Which lines of the data contain the string "chart"? Copy every one of them.
[Task input — start]
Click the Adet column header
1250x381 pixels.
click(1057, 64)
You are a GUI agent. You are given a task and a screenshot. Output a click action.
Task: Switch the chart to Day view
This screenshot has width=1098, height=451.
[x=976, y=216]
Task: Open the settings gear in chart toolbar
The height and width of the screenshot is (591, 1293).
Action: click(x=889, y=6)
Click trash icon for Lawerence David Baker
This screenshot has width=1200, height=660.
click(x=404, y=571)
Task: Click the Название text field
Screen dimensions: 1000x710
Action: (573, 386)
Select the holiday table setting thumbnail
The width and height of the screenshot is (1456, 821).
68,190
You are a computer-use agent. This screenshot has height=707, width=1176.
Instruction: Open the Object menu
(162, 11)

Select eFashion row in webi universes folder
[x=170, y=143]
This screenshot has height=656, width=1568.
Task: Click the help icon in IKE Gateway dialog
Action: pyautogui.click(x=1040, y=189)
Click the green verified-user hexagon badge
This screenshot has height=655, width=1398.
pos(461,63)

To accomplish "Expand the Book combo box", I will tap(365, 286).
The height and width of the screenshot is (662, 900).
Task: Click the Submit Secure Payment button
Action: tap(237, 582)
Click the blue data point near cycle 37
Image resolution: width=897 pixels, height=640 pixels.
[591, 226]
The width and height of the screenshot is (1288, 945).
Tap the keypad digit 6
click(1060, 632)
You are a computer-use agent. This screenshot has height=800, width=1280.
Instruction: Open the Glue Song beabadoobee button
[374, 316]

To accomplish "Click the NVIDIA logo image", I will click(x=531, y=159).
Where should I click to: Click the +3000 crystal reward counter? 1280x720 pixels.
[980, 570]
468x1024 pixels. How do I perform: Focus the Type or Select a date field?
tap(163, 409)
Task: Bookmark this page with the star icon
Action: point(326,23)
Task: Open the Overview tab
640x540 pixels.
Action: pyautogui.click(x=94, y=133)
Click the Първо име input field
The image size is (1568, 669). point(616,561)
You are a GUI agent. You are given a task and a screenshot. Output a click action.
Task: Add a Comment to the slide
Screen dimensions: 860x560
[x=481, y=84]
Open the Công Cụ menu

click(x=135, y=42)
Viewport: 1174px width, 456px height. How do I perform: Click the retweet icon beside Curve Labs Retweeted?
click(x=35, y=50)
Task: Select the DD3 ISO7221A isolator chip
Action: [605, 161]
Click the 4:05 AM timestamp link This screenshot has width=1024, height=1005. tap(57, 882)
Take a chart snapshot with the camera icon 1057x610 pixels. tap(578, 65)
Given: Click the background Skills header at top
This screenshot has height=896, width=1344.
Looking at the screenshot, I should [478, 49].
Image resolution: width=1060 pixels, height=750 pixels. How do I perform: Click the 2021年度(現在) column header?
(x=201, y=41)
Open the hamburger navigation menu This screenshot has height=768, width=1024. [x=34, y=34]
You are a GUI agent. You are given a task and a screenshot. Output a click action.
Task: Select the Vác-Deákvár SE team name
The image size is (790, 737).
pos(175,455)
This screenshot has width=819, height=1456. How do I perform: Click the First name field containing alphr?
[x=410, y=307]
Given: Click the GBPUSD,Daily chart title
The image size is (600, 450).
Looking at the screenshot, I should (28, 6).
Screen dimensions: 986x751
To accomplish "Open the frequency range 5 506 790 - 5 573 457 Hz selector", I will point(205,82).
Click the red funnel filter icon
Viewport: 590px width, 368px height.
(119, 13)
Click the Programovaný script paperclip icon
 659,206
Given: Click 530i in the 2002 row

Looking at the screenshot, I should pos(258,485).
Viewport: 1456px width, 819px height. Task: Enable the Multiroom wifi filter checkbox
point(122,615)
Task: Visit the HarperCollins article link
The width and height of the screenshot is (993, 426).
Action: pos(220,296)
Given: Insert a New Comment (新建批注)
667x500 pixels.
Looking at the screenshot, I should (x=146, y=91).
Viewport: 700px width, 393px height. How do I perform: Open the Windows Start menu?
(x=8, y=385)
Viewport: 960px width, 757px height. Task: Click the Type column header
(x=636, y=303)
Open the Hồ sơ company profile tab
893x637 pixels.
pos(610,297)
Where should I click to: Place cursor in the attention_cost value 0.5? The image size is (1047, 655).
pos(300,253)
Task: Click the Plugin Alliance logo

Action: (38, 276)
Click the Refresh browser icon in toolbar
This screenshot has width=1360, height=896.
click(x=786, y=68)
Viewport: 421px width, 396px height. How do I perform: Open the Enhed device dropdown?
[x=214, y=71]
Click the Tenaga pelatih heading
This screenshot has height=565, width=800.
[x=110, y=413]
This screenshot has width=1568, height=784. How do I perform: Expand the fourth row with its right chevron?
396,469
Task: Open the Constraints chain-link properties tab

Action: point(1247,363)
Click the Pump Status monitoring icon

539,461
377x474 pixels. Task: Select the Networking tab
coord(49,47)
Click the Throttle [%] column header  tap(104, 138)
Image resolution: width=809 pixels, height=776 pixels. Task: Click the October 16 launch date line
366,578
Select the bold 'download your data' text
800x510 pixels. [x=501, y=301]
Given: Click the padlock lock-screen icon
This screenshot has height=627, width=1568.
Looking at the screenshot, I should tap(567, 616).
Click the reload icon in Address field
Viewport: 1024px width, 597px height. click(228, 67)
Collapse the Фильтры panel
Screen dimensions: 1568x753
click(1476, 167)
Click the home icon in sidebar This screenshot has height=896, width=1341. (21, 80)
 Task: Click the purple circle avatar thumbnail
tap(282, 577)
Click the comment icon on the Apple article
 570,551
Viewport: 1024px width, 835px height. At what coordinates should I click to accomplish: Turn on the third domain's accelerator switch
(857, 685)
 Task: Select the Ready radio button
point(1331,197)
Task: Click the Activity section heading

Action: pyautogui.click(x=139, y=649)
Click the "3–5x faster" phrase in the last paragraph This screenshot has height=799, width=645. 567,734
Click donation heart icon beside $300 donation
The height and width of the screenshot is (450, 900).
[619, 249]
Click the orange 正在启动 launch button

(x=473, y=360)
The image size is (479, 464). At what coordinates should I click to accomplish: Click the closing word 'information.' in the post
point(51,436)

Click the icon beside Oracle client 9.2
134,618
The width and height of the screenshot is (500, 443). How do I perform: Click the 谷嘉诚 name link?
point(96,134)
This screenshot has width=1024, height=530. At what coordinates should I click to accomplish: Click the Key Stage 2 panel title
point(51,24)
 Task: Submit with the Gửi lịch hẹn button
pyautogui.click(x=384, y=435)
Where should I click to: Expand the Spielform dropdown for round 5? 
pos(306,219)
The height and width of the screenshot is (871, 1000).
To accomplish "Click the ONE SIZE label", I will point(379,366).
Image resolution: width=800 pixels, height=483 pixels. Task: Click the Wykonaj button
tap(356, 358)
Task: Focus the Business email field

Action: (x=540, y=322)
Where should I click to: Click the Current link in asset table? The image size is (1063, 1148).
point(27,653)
[Task input — finish]
* Output:
Task: Switch the chart to Day view
Task: Open the settings gear in chart toolbar
Take a chart snapshot with the camera icon 1057x610 pixels. tap(578, 65)
Given: Click the GBPUSD,Daily chart title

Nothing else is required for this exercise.